長生炭鉱の水非常を歴史に刻む会 上田慶司理事に聞く

日本政府の責任問われる

 戦時中に旧長生炭鉱(山口県宇部市)で発生した水没事故では、朝鮮半島から強制動員された136人を含む183人が犠牲になりました。昨年8月に遺骨が発見されても、いまだ政府は遺骨収容に協力していません。政府との交渉の前面に立ってきた「長生炭鉱の水非常を歴史に刻む会」理事の上田慶司さんに聞きました。(高塚風太)

 ―昨年8月に遺骨が発見されてもなお、政府は遺骨収容に消極的です。

 昨年12月の政府交渉でも、厚生労働省は遺骨収容は「危険」で「調査の実務を超える」として関与に消極的でした。厚労省の「調査の実務」は寺院などにある「見える遺骨」が対象で、海底にある遺骨を探すことは「調査の実務」を超えており、自分たちには収容の責任はないと考えているのだと思います。

 ―厚労省は遺骨収容をしない理由を並べ立てますが、論理の破綻が指摘されています。

 一例として、厚労省は安全性への懸念を指摘しながら、なぜ危険なのかという具体的な理由を示せていません。一般論を並べるだけで、「今遺骨を収容している場所には亀裂が入っているのか」と具体的に問うと「わからない」と言い、「わからないなら調査を」と訴えても消極的です。昨年12月の対政府交渉で、共産党の田村貴昭衆院議員が「危険がなくなるよう整備するのが厚労省の仕事。自らの責任を放棄している」と指摘しました。白川容子参院議員も「厚労省は現地に行っていない。それでは何もわからない」と指摘してくれました。国会議員の方々にはこれからも政府を追及していただくことを期待しています。

 ―局面を前に進めるために政治に求めることは。

 厚労省のように「自分たちの仕事を超えている」と公然と言うのでは議論になりません。日本政府の責任が問われる問題です。いま韓国政府や国会議員の皆さんは積極的に動いてくれています。DNA鑑定への関与や遺骨収容の危険性を減らすための支援を要求しています。韓国の李在明(イ・ジェミョン)大統領が来週来日して高市早苗首相と首脳会談を行いますが、長生炭鉱の遺骨問題が話題になった場合、必ず政治の決断が求められます。
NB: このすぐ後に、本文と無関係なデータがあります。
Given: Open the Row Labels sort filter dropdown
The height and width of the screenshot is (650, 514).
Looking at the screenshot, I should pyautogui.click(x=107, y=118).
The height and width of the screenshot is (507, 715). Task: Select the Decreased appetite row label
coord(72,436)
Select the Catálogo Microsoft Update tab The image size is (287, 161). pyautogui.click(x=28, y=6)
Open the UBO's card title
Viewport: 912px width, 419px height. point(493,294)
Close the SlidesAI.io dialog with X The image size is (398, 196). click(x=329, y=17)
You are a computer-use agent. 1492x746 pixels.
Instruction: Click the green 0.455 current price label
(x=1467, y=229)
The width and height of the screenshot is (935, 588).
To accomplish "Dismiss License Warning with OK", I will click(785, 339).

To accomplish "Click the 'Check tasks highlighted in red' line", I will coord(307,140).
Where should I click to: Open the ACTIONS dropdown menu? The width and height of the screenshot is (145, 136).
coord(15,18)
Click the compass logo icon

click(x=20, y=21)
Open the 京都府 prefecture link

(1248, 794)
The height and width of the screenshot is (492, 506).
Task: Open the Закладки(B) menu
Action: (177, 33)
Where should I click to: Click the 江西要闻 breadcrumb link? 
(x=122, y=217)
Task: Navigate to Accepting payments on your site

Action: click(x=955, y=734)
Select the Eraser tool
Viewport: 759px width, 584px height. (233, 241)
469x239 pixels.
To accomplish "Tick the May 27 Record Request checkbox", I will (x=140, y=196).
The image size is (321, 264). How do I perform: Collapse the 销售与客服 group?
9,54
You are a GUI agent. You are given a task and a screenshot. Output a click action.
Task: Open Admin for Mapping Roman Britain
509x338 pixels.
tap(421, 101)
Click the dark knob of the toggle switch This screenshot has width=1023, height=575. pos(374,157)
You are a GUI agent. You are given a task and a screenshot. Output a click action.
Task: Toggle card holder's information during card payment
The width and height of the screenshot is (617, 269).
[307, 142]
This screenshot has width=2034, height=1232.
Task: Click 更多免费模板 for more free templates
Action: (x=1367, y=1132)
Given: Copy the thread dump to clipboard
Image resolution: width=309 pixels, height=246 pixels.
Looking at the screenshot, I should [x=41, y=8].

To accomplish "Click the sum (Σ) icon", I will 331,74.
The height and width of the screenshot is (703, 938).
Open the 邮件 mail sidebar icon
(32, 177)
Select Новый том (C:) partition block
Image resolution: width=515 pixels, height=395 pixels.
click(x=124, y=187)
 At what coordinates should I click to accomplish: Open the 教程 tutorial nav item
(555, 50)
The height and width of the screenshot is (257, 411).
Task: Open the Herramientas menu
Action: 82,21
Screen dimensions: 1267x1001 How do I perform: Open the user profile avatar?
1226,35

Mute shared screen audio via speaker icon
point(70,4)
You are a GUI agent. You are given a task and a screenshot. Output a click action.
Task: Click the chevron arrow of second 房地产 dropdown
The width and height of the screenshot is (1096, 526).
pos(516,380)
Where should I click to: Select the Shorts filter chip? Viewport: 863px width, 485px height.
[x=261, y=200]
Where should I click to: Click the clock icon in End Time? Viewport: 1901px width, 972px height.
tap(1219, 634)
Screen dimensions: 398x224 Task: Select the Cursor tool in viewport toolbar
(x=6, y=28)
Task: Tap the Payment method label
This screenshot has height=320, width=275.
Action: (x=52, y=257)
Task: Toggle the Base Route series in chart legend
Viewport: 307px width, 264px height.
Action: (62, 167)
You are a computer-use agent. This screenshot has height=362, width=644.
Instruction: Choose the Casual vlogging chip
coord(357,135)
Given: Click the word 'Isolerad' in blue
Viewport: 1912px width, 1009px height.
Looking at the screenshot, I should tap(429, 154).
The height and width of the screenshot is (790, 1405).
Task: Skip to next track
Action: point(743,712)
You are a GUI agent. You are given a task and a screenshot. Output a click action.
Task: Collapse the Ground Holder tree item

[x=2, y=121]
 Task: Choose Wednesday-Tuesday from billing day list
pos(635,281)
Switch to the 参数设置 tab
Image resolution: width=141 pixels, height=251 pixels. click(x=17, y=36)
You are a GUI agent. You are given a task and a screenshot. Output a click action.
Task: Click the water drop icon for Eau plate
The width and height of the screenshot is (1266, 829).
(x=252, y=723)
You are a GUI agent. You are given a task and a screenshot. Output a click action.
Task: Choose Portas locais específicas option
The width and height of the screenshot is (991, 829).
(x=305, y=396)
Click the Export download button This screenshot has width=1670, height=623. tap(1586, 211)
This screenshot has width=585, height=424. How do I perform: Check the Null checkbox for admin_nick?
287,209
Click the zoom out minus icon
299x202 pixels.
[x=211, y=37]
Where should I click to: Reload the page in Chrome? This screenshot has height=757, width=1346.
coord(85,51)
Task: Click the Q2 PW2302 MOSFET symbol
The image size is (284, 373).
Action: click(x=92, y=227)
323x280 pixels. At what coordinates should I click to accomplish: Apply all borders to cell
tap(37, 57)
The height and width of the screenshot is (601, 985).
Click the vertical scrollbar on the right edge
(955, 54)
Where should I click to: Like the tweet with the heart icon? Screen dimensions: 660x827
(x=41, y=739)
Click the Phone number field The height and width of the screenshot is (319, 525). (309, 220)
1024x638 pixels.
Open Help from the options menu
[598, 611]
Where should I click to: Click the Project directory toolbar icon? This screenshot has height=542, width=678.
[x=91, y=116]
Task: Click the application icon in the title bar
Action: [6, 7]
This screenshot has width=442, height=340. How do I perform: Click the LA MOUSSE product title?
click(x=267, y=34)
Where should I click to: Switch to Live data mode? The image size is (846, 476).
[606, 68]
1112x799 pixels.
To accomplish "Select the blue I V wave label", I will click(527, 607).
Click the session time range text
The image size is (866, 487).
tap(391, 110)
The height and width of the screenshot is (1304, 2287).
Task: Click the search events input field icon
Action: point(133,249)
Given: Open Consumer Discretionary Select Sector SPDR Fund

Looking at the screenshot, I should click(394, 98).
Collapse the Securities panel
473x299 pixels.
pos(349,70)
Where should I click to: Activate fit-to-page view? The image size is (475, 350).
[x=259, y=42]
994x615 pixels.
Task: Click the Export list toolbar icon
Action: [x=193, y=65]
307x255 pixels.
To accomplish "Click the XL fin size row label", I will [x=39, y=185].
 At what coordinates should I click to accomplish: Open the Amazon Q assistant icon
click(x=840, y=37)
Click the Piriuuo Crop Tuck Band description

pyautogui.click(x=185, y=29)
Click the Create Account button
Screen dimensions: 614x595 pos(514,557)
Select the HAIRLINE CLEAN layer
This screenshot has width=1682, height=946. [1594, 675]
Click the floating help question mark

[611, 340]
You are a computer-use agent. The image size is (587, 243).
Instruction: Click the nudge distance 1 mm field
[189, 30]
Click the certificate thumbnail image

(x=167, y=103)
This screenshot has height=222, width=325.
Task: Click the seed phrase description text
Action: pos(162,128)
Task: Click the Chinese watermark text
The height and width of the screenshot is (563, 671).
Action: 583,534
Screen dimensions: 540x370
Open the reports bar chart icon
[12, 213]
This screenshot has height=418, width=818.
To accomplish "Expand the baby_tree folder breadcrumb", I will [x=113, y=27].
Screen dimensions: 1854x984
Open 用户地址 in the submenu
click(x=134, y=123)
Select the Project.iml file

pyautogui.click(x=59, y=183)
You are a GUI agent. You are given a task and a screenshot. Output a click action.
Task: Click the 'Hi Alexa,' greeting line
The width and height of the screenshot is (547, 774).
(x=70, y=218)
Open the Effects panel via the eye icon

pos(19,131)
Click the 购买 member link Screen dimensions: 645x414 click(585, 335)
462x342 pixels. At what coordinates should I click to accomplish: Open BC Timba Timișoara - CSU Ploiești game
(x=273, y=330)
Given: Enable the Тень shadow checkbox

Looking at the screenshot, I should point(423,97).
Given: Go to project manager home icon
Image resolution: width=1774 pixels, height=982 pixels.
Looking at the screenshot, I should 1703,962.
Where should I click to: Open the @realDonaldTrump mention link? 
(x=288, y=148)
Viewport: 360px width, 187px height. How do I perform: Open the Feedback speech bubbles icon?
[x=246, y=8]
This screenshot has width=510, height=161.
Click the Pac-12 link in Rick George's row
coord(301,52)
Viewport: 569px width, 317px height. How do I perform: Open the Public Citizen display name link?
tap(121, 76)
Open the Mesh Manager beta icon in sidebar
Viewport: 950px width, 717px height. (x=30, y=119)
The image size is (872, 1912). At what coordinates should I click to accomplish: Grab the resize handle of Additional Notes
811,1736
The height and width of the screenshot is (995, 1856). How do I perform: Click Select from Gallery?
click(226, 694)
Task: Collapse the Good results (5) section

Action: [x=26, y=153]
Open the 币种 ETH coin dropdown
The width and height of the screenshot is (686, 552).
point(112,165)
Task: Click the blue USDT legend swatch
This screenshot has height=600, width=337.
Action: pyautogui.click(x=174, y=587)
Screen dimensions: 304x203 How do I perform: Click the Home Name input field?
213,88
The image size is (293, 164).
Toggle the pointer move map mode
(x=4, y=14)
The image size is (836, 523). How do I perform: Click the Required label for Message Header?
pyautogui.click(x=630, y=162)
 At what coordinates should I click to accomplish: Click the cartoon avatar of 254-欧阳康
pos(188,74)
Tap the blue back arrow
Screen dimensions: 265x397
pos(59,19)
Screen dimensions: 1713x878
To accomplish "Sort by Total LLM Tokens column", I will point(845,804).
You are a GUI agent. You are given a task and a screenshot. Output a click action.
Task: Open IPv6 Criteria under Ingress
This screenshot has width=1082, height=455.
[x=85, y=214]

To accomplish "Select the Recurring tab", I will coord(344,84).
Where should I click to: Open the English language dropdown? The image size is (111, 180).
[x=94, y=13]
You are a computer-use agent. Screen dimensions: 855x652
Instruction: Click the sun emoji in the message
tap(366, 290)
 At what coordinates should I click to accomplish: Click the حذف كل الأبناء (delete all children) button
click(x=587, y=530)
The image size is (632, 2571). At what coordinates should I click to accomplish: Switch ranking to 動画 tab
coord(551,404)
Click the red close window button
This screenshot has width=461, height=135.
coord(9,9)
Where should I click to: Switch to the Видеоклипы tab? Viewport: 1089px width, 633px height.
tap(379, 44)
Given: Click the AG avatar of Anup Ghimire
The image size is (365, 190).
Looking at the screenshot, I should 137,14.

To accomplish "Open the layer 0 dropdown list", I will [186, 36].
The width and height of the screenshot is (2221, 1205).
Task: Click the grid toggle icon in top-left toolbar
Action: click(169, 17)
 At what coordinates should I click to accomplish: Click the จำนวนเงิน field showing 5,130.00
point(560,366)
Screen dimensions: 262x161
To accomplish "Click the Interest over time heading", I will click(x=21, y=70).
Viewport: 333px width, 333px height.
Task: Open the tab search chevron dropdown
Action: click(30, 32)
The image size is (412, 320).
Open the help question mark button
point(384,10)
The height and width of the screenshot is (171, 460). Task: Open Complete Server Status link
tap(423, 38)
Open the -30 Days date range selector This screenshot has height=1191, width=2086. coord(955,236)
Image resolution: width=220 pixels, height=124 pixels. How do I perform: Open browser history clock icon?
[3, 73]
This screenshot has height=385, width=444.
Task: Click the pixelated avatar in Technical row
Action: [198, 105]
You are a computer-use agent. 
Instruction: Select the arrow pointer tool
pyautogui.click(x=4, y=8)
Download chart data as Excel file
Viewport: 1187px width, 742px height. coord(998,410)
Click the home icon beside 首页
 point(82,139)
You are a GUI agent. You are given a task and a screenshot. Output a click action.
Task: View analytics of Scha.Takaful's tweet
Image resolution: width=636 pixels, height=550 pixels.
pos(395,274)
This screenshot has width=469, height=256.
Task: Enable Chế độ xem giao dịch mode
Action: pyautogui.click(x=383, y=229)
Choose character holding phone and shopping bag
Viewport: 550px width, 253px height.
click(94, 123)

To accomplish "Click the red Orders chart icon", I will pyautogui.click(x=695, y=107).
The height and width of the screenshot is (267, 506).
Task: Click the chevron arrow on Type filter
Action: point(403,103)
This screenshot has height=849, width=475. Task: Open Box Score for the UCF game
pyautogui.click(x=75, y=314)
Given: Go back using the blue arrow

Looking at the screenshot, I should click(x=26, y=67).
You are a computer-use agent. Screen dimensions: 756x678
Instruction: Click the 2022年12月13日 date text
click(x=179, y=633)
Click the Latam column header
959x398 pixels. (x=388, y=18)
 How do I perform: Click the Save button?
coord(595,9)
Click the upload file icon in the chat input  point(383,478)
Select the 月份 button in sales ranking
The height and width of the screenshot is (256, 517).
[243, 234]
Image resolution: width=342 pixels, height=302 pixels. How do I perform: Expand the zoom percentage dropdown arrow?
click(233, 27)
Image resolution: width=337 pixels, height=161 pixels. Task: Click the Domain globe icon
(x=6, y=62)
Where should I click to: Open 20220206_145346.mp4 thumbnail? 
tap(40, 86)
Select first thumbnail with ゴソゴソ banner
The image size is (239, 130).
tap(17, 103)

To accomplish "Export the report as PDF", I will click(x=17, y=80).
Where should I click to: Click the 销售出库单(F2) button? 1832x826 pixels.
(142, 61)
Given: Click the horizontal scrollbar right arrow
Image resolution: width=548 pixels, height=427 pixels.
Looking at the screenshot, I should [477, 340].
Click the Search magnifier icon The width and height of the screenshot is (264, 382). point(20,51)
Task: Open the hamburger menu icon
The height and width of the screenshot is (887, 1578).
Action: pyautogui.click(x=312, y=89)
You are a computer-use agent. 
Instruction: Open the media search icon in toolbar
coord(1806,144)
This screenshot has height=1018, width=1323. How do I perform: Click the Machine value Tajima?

 ―2月には遺骨収容プロジェクトが控えています。今後の展望は。

 今年は必ず遺骨を故郷・遺族のもとへ返す年にしなければなりません。長生炭鉱の遺骨収容は市民の運動として成り立ってきました。必ず「刻む会」と市民が遺骨返還を主導しなければならないと思っています。2月の潜水調査では、ダイバーたちが新しい坑道や遺骨への新たなルートを見つける可能性もあります。何としても遺骨を返すというわれわれの決意と行動を、ぜひ支援していただきたいのです。